Maßvoll. Ich habe Gemälde von meiner Mutter, einige Werke, die ich mit Kollegen und Kolleginnen ausgetauscht habe, und ein paar, die ich von meinen Student_innen in deren Ausstellungen gekauft habe.

 

Halten Sie sich für einen guten Freund?

Ich bin keine gute Briefeschreiberin, weil ich das eigentlich ordentlich machen möchte, aber sehr langsam bin und es eigentlich nie der richtige Moment dafür ist. Dann fühle ich mich schuldig und befürchte, dass die Leute sich vernachlässigt fühlen. Aber wenn ich mit jemandem zusammen bin, bin ich 100%ig da. Meinen ältesten Freunden gegenüber verspüre ich eine bedingungslose Liebe, die es leicht macht, da weiterzumachen, wo wir aufgehört haben – auch wenn wir uns ein Jahr lang physisch nicht getroffen haben.

 

Was fürchten Sie mehr: das Urteil von einem Freund oder das Urteil von Feinden?

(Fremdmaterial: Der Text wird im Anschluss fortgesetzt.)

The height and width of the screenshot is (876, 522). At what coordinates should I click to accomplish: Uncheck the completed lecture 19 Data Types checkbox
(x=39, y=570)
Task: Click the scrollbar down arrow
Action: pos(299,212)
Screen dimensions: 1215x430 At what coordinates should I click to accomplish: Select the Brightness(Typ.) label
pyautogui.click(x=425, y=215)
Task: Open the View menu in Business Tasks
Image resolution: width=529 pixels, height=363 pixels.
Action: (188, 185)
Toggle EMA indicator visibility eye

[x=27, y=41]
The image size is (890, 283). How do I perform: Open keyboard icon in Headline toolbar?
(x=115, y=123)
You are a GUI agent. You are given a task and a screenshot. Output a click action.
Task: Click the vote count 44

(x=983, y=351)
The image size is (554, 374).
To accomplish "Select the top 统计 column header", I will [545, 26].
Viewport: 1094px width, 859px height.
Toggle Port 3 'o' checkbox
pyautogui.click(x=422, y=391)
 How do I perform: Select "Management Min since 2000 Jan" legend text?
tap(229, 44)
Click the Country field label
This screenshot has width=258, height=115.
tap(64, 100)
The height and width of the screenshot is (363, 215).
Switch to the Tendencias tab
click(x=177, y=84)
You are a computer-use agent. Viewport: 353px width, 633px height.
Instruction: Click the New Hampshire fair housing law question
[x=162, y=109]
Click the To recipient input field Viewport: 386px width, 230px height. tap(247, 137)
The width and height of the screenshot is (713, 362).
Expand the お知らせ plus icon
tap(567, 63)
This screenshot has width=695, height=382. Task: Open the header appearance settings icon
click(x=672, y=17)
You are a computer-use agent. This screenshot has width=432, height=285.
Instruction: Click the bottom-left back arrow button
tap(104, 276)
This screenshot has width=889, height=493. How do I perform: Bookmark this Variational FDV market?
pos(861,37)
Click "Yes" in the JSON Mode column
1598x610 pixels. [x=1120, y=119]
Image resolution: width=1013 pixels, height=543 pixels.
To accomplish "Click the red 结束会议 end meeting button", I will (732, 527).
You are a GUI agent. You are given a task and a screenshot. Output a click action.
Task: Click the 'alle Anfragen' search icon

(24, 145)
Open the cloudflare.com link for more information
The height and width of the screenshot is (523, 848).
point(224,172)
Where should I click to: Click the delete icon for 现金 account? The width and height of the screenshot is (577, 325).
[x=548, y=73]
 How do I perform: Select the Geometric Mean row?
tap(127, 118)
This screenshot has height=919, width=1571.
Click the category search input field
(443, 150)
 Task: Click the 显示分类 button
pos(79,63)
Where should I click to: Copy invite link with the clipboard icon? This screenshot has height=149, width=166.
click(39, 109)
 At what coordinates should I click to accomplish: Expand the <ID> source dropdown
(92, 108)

Warum?

Das Urteil von Feinden. Denn mit einem Freund oder einer Freundin kann man diskutieren, und es besteht immer die Möglichkeit zu erklären und zu lernen. Feinde wünschen einem ja per definitionem nur Schlechtes.

 

Halten Sie sich einen Hund als Freund?

Mein Hund ist für mich ein unschuldiges, verletzliches Wesen, das nicht einen halben Tag lang in der freien Natur überleben würde – also nein, nicht als Freund, sondern als jemand, für den ich eine beängstigende Verantwortung und überschäumende Liebe empfinde. Mit meinem Hund bin ich völlig gaga!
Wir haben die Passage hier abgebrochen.